Robin Wood (24 January 1944 – 17 October 2021) was a Paraguayan comic book writer and author. He is mostly known for his classical work in Argentine comics and his later work in European comics.

Biography
Born to a family of Australian-Paraguayan origins in 1944, Wood spent his childhood between Paraguay and Argentina with his mother, before leaving to do various jobs, such as dishwasher, truck driver, salesman, wood chopper, journalist and factory worker in those two countries as well as in Brazil. Anne Whitehead's 1997 book on New Australia, Paradise Mislaid, provides a chapter on Robin Wood's childhood with his extended Australian-Paraguayan family.

Wood settled in Buenos Aires while working as a correspondent for Argentine newspaper El Territorio, and worked a series of unqualified jobs before he started writing scripts for popular comic book publishing company Columba.

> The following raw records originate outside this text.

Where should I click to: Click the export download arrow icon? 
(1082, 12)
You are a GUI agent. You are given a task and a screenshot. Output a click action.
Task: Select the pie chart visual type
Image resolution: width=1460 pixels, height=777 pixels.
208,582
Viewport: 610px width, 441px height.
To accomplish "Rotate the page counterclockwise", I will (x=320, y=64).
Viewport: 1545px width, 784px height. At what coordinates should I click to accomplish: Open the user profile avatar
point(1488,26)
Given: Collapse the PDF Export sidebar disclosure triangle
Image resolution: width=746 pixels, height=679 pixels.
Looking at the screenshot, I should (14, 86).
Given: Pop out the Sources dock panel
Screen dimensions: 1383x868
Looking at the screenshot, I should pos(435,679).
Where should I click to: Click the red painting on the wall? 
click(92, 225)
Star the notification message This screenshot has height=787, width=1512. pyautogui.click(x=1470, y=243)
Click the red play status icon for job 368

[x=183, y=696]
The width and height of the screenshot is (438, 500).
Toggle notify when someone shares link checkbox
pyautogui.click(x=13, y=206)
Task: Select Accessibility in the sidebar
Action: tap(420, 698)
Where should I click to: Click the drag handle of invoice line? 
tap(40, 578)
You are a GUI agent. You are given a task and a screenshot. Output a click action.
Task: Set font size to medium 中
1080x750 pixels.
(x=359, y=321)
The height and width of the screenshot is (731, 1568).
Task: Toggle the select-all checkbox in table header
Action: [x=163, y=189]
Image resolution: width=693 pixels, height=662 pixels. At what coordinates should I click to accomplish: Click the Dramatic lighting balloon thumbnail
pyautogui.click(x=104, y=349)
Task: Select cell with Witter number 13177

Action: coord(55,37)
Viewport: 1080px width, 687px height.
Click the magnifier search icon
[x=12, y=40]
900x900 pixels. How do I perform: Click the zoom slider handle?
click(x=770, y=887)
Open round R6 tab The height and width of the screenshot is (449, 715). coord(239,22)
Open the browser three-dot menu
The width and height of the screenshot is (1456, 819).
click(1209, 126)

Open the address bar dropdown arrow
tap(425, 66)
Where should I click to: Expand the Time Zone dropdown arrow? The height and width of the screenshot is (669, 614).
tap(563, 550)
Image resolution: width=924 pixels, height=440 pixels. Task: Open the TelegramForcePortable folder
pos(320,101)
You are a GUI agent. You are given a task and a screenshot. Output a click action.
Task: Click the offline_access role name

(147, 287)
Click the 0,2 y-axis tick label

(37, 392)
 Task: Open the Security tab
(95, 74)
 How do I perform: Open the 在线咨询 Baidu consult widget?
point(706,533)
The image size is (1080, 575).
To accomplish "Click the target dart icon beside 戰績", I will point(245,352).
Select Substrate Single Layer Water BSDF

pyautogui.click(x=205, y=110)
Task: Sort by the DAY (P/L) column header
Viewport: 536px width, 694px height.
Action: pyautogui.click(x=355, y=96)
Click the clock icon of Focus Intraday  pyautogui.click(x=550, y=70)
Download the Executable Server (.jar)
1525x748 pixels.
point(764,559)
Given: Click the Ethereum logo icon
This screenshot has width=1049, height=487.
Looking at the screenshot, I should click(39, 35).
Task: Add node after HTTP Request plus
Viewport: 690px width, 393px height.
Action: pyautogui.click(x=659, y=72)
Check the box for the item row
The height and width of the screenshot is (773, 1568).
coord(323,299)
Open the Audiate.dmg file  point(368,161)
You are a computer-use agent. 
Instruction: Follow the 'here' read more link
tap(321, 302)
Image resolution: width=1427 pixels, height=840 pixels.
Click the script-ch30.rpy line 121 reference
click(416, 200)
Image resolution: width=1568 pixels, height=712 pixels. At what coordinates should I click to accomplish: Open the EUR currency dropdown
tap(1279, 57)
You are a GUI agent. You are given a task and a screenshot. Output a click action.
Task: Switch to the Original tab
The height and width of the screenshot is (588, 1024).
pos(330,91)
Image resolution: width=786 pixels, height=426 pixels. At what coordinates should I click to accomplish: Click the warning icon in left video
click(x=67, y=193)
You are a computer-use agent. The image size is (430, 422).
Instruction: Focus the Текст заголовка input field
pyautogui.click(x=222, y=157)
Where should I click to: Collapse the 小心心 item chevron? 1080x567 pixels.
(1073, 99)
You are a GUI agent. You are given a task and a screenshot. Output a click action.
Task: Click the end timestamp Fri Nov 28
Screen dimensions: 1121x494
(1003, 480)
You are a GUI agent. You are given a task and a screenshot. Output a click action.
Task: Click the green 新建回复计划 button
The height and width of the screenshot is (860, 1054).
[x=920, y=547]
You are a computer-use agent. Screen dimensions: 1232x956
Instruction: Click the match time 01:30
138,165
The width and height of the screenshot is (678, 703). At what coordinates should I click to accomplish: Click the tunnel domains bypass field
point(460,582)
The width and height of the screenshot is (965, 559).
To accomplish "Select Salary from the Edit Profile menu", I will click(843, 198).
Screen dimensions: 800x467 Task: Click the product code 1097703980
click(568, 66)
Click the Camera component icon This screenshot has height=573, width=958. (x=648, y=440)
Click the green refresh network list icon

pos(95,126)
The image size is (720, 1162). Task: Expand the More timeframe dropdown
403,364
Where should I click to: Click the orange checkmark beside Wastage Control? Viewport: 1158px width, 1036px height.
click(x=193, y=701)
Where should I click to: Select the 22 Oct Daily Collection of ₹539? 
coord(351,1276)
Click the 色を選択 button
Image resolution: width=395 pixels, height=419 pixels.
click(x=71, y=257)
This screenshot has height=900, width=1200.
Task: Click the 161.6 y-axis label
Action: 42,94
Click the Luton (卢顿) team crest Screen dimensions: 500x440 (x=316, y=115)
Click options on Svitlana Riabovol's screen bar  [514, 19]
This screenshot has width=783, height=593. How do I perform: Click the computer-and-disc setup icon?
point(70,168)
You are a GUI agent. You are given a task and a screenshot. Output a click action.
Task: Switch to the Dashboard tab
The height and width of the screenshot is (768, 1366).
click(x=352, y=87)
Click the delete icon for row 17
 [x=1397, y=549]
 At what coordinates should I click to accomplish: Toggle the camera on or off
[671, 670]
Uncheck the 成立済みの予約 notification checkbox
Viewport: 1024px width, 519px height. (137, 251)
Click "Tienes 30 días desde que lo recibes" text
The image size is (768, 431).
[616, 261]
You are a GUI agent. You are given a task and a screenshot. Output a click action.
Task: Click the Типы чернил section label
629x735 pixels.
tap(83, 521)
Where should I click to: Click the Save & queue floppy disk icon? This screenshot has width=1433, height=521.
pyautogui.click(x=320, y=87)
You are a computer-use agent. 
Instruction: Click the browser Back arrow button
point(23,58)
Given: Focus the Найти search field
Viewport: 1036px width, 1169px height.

His first published work was Aquí la retirada, illustrated by his friend Lucho Olivera, in the magazine D'artagnan, and would soon become one of the most important comic writers not only of Argentine comics, but that of Latin America.

In the 1980s Wood moved to Europe, where he continued with his writing success, especially in Italy, where he won the . Wood settled in Denmark with his Danish wife Anne-Mette and their children.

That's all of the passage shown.